What is required: Look through the material below and give the number of lines where the string "magnifier" occurs, with nothing added.

Dataset records:
↓

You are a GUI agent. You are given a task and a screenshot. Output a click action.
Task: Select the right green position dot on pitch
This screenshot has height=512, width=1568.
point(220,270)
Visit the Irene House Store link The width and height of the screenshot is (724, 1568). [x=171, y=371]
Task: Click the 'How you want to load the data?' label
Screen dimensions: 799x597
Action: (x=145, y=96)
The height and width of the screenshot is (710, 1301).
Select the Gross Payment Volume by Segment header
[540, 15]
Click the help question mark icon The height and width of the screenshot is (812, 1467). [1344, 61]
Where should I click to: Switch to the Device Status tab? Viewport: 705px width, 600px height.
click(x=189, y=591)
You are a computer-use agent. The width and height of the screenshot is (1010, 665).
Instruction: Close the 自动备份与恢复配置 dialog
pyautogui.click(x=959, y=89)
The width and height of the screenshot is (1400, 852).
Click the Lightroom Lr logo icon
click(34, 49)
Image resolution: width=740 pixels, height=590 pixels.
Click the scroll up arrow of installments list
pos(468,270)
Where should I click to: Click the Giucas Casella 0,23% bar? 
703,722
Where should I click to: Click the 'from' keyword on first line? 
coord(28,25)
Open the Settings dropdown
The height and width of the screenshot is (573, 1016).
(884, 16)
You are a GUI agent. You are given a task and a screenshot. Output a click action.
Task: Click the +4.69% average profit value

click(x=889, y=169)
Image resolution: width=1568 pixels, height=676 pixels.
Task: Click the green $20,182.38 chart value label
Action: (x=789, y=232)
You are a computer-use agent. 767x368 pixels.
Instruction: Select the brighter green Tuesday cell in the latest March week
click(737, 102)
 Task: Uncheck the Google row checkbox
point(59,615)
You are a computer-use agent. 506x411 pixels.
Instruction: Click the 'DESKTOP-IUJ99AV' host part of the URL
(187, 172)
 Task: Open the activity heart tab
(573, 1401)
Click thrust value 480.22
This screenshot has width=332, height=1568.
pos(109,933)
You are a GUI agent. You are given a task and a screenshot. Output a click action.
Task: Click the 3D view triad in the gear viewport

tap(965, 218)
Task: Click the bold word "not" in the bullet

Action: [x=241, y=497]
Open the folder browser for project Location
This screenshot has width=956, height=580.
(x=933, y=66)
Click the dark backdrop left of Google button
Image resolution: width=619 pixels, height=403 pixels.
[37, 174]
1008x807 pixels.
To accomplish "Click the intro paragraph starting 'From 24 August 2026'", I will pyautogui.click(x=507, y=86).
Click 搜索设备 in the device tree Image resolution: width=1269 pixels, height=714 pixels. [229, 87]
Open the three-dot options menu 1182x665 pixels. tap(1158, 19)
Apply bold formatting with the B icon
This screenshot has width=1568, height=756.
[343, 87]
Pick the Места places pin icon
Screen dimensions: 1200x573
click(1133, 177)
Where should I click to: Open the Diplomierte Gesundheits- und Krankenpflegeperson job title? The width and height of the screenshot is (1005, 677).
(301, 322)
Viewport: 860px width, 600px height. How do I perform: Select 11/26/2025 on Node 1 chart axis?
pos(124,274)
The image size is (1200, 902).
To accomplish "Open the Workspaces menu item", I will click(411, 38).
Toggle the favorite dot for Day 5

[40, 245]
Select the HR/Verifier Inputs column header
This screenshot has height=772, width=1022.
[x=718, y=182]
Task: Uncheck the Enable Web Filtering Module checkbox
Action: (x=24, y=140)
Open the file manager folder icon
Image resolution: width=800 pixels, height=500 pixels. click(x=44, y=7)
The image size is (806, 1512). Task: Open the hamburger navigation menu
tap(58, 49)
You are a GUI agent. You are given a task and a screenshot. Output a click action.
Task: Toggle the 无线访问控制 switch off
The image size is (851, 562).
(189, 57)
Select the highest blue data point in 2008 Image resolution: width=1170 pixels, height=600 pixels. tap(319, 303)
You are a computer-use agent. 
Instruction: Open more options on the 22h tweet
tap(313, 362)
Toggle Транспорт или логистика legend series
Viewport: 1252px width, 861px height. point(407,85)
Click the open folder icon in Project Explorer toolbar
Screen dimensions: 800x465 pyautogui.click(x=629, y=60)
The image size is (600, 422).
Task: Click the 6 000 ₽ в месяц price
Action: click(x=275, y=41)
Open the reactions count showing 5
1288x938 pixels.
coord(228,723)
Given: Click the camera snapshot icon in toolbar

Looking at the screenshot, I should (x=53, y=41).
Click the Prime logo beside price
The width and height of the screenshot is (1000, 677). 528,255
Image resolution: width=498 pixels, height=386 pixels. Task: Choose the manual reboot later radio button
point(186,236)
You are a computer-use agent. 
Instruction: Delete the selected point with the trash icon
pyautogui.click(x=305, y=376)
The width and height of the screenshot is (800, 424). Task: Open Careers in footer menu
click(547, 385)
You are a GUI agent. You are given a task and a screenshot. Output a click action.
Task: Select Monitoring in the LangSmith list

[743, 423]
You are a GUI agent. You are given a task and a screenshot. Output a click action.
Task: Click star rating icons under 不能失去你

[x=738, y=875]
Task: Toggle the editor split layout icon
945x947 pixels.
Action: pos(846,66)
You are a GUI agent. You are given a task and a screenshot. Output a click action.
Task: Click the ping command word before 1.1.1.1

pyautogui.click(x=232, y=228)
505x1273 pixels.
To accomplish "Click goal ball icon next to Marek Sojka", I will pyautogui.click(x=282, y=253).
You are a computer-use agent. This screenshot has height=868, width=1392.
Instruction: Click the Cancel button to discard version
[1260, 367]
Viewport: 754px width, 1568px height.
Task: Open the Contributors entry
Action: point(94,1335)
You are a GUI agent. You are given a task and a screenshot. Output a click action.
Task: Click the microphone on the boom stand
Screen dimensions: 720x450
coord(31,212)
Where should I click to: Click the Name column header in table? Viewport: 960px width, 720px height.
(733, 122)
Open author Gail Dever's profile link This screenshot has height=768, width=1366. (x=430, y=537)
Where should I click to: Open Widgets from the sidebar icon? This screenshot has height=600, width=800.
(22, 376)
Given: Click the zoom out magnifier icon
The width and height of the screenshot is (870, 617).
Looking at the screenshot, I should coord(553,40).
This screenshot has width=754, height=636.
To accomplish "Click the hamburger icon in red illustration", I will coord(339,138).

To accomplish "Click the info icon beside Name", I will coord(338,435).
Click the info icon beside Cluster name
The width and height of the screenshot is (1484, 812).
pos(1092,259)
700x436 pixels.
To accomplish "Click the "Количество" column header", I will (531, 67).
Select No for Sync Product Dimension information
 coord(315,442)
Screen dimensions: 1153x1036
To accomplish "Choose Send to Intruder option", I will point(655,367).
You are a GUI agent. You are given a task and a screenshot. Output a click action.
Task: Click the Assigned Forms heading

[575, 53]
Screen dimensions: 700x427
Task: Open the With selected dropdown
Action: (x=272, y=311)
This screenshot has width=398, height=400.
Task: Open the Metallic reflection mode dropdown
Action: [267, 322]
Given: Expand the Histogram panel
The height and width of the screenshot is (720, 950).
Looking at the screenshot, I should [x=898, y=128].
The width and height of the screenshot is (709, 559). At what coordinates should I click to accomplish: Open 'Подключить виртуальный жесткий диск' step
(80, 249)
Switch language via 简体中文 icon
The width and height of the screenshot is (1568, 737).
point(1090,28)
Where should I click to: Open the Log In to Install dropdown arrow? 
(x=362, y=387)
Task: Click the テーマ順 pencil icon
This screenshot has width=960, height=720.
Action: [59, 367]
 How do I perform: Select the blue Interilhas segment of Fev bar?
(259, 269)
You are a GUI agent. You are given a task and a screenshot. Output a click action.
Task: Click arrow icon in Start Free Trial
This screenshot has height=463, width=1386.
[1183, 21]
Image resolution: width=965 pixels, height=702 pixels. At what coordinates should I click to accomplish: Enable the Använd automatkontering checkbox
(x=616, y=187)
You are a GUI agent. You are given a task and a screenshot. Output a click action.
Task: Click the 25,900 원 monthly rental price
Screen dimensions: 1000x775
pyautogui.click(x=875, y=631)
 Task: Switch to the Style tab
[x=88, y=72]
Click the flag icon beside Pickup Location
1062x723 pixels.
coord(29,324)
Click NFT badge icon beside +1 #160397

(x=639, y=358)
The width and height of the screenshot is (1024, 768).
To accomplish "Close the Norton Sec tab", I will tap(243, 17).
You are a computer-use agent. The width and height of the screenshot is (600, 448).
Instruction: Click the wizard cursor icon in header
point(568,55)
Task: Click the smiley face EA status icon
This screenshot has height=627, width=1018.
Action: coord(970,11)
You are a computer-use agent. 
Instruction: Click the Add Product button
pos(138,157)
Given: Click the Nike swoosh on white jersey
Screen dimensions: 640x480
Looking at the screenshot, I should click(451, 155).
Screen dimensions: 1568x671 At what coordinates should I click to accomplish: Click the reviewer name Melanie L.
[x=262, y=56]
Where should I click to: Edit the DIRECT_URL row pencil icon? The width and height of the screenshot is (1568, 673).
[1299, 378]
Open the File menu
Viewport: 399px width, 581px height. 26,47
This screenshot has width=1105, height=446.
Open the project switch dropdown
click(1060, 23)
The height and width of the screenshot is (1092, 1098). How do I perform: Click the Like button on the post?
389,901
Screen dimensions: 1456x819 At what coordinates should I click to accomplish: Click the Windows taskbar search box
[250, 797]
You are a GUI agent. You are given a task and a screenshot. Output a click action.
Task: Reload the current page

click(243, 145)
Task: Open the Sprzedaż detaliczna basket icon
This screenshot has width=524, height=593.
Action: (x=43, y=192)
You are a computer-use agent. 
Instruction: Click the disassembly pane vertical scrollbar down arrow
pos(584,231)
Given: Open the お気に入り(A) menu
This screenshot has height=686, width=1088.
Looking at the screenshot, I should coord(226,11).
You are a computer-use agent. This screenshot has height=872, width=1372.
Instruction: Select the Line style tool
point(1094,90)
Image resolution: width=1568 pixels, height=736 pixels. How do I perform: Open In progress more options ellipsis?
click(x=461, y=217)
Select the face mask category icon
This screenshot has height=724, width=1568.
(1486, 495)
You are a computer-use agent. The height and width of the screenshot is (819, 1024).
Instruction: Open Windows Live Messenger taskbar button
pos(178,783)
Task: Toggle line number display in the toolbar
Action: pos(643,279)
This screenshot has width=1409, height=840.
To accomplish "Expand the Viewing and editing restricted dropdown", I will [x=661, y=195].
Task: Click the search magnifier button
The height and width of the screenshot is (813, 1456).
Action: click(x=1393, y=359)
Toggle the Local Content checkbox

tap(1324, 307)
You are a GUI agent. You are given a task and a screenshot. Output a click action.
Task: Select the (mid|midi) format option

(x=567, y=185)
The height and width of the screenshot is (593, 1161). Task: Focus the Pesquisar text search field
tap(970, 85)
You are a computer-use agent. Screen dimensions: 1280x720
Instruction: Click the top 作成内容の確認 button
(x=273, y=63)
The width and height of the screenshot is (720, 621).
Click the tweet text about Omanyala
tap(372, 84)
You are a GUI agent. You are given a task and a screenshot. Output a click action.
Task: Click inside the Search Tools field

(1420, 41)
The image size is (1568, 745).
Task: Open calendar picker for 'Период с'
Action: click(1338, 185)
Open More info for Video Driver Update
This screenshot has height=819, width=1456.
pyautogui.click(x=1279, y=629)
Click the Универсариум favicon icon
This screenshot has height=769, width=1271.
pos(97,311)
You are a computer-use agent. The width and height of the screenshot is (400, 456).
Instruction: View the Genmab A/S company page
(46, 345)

↑

Solution to this task: 2